◆ What is needed
Set down exactly the first line of the entries and every line after it, through the line with "Given: Click the blue Sign in label".

== Source material

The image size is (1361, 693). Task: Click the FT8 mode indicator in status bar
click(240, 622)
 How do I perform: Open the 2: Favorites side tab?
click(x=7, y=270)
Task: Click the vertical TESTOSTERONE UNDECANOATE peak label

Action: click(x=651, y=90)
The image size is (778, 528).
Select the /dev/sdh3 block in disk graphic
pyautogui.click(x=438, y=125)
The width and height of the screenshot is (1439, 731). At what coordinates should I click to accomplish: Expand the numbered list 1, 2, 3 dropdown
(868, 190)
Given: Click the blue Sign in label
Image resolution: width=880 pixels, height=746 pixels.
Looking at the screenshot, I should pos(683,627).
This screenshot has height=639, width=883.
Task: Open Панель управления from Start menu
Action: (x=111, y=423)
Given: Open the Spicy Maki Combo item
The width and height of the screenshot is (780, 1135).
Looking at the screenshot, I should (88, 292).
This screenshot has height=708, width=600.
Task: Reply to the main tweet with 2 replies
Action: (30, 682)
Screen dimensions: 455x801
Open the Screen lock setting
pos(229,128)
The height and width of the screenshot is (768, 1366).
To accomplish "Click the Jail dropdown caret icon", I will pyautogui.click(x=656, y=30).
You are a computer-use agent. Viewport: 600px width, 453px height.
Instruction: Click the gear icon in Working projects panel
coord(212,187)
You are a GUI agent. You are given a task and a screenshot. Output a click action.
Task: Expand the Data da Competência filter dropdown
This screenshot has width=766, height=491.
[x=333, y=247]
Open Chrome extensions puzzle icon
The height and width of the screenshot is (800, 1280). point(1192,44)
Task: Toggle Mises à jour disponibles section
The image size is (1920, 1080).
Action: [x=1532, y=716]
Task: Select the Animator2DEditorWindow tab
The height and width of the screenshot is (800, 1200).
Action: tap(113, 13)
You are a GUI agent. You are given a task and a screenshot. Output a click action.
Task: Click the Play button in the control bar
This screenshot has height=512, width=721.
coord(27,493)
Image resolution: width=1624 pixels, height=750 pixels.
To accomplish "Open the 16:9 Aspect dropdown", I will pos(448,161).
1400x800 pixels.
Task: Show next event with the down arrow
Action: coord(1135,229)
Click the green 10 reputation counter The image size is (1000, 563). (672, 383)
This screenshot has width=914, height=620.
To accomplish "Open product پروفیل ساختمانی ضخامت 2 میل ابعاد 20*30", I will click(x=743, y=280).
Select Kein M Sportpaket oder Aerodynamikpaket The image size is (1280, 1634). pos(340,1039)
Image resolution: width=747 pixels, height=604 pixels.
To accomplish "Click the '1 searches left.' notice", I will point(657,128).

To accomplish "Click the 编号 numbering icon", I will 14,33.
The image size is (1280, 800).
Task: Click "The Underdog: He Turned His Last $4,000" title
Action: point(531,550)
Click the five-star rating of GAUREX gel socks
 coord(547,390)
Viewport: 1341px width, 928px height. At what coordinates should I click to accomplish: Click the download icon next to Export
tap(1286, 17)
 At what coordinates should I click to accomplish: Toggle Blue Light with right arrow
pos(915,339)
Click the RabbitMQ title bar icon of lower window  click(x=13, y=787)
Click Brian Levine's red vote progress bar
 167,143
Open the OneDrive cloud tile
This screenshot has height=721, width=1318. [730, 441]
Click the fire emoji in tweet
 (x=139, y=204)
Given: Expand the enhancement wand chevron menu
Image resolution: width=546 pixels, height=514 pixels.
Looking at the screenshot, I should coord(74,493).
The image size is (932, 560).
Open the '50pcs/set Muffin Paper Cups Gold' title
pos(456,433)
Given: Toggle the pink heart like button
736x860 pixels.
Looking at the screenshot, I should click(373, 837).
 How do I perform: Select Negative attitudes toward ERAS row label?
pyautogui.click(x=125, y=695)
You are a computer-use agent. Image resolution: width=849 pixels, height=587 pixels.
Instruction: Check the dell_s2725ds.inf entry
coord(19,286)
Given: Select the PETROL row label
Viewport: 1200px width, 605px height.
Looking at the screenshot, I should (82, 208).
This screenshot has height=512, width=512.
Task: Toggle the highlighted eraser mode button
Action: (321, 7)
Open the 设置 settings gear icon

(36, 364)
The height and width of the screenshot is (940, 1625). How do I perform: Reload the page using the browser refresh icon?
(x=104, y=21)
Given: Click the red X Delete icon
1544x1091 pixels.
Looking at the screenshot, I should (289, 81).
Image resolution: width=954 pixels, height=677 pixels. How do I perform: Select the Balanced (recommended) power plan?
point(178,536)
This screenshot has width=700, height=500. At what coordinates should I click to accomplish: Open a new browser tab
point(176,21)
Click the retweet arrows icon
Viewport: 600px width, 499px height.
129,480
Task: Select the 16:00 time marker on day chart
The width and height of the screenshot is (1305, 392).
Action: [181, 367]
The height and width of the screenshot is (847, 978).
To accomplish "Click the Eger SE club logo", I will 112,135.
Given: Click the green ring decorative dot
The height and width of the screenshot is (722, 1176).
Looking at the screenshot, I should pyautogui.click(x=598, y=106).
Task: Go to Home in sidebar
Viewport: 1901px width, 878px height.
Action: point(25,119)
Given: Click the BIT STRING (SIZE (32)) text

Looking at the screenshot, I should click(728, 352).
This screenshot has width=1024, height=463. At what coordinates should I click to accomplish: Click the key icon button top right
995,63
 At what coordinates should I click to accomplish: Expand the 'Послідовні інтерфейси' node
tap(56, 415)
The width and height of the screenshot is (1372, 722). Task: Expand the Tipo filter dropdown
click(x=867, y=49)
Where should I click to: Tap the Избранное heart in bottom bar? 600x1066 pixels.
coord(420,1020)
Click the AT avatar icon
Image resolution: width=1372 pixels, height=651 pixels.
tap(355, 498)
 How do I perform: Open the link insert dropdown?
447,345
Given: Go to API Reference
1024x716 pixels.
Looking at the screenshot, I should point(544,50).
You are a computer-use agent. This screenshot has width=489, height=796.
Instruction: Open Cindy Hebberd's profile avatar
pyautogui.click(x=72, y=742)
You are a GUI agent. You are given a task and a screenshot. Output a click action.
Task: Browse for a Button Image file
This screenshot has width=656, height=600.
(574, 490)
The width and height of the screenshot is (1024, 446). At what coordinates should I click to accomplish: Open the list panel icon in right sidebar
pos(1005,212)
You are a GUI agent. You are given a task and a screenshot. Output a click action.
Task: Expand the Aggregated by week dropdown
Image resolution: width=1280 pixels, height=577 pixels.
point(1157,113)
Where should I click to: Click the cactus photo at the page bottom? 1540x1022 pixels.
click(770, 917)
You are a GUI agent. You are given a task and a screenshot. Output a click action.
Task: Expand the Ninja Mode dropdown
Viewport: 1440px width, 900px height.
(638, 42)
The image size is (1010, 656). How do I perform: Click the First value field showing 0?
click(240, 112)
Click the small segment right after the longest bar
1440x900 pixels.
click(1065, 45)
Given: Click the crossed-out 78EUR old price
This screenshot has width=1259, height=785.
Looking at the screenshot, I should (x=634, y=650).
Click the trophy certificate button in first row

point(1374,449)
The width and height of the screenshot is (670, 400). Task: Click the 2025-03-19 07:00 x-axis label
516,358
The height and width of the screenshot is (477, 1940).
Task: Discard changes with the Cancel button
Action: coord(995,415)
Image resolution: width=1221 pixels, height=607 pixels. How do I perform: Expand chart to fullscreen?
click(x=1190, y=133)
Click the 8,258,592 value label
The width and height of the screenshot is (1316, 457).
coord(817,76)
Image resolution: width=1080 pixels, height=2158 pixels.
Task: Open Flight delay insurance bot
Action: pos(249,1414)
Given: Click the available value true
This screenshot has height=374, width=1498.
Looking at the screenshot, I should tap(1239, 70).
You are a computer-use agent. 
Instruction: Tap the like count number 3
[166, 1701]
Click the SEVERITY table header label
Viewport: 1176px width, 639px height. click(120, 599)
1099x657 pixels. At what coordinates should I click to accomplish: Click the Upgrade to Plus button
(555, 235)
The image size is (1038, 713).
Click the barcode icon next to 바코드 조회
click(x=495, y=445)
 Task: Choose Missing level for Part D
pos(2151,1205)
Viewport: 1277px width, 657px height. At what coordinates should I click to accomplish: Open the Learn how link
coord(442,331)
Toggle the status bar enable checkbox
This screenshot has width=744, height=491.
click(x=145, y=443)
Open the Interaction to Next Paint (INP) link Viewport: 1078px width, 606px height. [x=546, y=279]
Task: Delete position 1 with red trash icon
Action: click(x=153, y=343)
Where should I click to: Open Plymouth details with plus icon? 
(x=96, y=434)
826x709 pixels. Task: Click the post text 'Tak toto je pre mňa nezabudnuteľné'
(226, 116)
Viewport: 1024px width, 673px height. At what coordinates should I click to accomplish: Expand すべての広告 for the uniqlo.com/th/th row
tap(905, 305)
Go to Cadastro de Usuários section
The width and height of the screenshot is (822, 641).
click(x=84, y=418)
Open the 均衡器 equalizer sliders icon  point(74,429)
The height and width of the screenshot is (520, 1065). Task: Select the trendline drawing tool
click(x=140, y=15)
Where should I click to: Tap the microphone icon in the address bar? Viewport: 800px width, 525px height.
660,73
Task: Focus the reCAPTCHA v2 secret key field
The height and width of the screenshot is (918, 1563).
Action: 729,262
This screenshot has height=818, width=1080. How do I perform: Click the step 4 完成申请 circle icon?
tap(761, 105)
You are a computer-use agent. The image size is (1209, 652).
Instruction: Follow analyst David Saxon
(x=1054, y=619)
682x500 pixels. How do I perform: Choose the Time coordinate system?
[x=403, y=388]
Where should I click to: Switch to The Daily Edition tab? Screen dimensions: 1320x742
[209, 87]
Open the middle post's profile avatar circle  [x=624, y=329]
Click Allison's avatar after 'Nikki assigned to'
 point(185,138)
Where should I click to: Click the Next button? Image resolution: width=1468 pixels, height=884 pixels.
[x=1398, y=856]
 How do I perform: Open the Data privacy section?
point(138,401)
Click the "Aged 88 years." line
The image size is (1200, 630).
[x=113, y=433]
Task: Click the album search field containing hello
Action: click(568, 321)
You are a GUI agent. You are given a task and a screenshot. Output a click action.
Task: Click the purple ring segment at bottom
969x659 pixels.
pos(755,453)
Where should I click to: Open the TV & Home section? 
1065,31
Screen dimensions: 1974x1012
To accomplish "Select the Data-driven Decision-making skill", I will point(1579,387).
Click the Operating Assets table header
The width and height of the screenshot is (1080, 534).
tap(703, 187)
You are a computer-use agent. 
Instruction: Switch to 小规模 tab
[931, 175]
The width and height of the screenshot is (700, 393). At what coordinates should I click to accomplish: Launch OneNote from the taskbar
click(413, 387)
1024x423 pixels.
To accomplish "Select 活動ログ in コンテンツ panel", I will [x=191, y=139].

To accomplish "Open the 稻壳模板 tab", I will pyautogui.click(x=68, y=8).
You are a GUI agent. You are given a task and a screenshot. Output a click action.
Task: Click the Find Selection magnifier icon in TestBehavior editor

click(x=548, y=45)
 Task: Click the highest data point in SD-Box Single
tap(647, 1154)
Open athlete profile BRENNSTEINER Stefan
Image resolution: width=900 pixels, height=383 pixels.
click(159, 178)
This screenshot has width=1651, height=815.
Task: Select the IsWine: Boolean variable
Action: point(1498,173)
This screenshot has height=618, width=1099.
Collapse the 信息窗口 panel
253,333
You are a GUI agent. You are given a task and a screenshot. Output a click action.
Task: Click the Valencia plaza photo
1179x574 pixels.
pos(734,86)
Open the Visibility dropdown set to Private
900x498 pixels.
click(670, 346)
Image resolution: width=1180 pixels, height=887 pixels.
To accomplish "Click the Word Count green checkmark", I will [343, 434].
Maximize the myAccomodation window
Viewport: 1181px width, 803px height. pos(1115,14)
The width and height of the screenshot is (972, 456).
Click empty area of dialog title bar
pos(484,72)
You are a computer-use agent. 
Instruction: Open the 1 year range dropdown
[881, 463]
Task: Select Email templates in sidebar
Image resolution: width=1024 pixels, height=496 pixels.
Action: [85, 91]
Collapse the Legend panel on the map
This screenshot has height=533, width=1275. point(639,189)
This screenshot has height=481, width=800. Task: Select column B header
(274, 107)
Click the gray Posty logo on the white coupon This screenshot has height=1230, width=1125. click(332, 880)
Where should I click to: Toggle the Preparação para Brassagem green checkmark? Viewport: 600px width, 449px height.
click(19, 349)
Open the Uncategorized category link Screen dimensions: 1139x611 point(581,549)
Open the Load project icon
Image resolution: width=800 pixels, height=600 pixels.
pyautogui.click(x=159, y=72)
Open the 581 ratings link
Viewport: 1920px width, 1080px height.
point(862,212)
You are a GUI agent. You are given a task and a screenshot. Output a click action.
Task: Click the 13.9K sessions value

====

◆ Output of the task
The image size is (1361, 693). Task: Click the FT8 mode indicator in status bar
click(240, 622)
 How do I perform: Open the 2: Favorites side tab?
click(x=7, y=270)
Task: Click the vertical TESTOSTERONE UNDECANOATE peak label

Action: click(x=651, y=90)
The image size is (778, 528).
Select the /dev/sdh3 block in disk graphic
pyautogui.click(x=438, y=125)
The width and height of the screenshot is (1439, 731). At what coordinates should I click to accomplish: Expand the numbered list 1, 2, 3 dropdown
(868, 190)
Given: Click the blue Sign in label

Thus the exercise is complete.